The liquidity proposals in the current agreement, Basel III, rely on quantity-based requirements to contain liquidity risk as a risk externality. They take the form of larger liquidity buffers and fixed limits to the size of unstable funding. But tight fixed ratios are seen by industry as very expensive, and they are likely to be significantly watered down. In the absence of other tools, the task of containing systemic liquidity risk would remain unfulfilled.
- Short-term funding has advantages, as it can support rapid expansion of credit over GDP (for instance, because insured deposit supply expands slowly, or because short term lenders do not need to become informed about bank credit risk.

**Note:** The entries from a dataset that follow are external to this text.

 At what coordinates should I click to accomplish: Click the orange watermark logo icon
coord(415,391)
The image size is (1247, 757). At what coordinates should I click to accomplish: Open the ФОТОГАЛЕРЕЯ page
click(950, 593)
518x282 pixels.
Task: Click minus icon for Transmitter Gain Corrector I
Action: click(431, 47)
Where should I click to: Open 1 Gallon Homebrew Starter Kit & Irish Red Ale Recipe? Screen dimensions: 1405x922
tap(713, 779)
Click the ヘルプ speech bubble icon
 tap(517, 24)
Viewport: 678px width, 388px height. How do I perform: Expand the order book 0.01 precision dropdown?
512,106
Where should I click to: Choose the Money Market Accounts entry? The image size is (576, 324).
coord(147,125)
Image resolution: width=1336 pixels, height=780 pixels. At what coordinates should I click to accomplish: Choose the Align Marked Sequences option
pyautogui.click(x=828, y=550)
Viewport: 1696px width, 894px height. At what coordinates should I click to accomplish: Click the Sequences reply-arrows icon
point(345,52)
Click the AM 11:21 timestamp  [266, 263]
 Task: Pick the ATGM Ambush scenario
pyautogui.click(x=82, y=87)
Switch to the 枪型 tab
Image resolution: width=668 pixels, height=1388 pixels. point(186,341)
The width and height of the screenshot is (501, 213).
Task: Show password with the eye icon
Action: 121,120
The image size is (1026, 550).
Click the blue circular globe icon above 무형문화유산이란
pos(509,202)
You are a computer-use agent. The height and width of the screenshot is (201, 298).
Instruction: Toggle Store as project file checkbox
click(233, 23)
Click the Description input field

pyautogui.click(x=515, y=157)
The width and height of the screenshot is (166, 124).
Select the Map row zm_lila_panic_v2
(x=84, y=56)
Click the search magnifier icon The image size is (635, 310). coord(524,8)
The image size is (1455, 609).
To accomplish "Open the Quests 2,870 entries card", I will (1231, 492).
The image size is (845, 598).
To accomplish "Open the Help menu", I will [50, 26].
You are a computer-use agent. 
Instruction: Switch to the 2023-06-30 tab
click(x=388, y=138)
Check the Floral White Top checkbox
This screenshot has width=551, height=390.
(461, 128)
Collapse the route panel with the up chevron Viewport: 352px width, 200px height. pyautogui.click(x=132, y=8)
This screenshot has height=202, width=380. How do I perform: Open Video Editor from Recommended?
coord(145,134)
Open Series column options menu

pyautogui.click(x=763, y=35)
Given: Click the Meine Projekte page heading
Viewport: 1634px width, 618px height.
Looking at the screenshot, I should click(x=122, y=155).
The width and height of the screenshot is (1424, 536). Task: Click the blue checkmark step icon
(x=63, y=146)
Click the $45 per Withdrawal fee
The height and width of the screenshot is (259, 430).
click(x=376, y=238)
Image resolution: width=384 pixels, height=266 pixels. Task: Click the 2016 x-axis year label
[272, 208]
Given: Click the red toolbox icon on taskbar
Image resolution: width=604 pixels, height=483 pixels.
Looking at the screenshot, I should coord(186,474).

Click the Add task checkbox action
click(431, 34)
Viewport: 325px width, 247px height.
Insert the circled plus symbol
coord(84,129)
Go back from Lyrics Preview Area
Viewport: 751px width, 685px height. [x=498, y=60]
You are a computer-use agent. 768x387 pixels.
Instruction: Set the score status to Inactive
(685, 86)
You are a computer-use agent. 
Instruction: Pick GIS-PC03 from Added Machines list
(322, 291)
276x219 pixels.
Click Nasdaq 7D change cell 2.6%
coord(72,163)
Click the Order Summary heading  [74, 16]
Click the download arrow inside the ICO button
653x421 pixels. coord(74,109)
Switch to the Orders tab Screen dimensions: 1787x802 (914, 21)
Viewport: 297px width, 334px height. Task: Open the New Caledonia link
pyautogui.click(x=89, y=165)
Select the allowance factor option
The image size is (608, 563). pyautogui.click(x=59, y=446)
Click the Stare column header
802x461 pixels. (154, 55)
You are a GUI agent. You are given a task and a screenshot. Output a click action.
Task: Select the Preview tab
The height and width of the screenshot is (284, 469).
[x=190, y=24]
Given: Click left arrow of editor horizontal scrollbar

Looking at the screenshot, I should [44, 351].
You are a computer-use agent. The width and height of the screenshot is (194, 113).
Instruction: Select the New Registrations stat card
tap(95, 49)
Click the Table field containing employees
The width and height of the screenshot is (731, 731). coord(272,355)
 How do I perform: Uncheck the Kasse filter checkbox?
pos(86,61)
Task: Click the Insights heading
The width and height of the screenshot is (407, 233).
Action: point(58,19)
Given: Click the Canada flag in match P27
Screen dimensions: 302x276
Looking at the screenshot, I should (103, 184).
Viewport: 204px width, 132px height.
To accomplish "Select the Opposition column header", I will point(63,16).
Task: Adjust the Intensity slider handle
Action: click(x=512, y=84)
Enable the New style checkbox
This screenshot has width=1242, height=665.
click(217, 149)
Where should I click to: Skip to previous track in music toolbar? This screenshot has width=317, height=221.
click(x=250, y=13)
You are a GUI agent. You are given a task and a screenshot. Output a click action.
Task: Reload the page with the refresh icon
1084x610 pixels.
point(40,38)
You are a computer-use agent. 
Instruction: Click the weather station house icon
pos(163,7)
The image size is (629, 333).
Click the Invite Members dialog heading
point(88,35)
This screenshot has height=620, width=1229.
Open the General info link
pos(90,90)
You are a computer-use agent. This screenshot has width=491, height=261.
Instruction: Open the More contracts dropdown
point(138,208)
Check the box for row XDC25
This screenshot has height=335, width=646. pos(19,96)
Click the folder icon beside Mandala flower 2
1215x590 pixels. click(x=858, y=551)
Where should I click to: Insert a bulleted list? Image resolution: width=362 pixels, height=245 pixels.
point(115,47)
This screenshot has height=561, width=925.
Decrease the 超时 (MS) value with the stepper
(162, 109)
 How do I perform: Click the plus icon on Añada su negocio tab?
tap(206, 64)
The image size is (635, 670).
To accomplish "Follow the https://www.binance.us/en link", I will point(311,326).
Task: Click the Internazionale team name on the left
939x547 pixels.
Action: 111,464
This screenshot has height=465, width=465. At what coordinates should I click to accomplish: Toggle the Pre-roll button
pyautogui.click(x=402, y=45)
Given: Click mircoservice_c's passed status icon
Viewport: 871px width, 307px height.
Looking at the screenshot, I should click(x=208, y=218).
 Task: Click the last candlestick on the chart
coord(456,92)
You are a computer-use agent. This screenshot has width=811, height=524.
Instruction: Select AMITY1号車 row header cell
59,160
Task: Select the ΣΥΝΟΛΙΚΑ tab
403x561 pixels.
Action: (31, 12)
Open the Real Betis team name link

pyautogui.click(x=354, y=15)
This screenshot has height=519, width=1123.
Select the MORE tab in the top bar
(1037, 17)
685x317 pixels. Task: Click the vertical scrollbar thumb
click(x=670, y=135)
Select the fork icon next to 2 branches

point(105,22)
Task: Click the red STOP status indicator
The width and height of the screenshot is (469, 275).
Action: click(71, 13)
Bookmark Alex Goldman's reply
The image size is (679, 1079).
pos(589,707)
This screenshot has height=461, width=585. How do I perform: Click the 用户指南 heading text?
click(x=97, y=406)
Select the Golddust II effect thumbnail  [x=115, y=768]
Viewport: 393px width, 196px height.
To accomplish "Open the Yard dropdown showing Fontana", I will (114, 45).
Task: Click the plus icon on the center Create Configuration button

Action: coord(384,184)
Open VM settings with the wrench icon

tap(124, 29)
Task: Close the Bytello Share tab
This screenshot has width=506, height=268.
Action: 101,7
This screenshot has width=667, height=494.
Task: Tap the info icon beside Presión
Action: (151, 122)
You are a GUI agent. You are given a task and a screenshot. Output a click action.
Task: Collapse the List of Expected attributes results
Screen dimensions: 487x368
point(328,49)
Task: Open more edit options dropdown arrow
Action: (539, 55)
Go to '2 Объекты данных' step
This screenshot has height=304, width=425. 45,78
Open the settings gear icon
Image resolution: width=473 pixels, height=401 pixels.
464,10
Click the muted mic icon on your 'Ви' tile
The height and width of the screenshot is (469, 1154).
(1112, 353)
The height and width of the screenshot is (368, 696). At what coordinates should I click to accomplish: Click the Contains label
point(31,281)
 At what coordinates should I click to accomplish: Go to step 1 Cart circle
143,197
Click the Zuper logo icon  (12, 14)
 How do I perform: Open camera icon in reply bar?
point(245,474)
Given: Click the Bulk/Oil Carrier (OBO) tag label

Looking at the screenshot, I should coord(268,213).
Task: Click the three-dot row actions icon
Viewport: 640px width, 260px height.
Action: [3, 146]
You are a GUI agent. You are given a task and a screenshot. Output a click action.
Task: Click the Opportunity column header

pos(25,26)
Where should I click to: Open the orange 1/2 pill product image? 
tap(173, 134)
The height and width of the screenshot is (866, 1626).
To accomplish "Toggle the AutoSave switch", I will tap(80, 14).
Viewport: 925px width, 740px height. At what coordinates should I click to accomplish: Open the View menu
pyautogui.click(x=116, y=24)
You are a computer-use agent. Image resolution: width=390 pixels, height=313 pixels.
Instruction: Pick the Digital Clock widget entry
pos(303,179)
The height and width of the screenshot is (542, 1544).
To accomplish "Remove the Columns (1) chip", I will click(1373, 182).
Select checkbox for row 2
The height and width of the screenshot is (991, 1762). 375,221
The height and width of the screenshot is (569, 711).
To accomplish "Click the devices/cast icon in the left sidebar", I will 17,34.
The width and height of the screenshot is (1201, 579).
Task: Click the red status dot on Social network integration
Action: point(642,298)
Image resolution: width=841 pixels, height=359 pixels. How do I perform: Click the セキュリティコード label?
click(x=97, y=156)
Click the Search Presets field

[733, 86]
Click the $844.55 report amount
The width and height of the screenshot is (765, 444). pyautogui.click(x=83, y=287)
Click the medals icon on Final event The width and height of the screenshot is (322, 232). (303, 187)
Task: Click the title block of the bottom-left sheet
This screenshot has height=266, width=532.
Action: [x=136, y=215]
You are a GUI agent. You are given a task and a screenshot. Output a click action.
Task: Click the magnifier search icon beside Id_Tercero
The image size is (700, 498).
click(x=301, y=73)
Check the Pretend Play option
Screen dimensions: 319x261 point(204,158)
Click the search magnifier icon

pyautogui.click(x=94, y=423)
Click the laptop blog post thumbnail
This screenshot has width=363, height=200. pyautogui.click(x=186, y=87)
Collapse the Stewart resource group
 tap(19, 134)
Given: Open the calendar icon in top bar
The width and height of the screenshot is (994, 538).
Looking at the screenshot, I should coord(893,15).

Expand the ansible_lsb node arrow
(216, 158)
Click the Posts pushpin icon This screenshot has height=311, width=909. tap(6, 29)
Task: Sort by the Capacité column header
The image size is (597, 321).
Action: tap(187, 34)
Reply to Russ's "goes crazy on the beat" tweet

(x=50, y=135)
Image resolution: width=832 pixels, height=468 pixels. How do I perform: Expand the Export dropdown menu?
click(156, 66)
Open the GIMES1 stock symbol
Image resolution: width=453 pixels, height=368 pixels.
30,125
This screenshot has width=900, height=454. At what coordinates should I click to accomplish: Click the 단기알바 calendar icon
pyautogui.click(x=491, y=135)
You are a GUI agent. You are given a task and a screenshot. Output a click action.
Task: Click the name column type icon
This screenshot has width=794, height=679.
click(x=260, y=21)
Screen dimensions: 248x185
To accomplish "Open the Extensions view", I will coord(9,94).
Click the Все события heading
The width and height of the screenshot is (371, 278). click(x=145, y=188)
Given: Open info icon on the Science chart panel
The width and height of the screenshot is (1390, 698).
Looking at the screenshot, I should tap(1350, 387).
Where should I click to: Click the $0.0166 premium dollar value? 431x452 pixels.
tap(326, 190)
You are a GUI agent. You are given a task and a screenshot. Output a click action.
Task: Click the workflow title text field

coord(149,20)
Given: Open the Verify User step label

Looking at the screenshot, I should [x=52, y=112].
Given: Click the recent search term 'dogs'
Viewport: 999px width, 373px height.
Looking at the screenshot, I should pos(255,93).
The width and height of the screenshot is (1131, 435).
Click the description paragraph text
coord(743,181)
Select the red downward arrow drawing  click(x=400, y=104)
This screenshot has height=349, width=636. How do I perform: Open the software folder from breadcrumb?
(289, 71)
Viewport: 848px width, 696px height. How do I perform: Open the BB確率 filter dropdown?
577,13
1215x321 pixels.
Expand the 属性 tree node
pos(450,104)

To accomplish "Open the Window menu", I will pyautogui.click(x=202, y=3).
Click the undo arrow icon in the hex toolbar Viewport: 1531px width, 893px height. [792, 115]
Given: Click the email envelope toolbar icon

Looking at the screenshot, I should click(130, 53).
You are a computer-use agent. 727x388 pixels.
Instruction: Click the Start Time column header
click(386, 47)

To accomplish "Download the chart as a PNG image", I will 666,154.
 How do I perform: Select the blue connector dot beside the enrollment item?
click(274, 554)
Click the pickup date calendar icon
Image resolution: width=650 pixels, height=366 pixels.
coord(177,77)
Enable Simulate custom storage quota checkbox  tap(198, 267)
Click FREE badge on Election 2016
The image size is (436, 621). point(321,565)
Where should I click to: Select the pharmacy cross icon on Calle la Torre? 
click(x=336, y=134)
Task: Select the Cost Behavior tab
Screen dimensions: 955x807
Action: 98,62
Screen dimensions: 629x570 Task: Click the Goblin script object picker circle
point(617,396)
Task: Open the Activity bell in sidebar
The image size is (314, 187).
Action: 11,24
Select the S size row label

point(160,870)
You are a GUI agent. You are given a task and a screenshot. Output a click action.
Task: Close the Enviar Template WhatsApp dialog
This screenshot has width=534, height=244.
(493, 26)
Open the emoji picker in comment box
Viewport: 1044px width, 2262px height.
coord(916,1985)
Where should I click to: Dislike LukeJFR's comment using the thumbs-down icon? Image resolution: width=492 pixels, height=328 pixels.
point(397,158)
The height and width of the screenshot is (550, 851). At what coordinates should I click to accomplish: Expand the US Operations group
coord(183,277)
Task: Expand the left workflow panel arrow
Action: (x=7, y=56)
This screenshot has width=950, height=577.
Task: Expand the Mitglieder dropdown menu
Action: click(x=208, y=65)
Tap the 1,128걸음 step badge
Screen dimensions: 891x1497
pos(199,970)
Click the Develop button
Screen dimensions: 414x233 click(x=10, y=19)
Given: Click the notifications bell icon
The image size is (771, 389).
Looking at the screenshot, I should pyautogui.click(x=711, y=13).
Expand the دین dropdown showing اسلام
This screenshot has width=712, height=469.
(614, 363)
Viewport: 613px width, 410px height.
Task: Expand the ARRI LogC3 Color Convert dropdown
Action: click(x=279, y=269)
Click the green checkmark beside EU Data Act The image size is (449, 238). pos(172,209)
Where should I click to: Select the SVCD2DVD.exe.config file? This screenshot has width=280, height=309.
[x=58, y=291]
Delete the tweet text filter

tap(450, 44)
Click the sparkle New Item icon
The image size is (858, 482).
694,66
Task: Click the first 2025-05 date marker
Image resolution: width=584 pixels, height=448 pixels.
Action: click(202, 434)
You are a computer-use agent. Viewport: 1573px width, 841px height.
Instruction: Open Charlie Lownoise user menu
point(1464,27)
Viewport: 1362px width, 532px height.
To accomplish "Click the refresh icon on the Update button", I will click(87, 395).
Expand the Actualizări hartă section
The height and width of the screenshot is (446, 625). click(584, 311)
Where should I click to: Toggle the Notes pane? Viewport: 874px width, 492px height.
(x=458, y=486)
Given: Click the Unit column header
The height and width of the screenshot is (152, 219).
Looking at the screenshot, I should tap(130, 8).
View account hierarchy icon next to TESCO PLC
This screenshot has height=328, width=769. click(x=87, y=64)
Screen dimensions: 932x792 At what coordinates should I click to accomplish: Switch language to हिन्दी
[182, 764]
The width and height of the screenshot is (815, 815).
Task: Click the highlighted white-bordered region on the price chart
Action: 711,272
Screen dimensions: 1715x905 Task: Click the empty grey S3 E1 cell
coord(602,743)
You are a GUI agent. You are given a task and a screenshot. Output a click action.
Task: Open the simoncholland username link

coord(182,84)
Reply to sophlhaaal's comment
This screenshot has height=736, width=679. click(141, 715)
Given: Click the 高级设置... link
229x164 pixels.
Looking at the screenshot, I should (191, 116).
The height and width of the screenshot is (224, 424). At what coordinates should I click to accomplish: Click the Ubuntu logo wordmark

However, given its limited commitment, short-term funding creates refinancing risk.
Sudden withdrawals may:
- Lead to disruptive liquidity runs (Diamond and Dybvig 1983), and
- Cause fire sales which spread losses, or
- Trigger counterparty risk externalities for exposed intermediaries (Brunnermeier 2009; Allen et al. 2010).
Each bank's funding decision has an impact on the vulnerability of asset prices to liquidity runs. So even if an individual bank takes into account its own exposure, it will not internalise its contribution to system-wide cost – a classic externality (Perotti and Suarez 2009). The wedge between the net private value and the social cost of short-term funding ensures that banks rely excessively on short-term funding.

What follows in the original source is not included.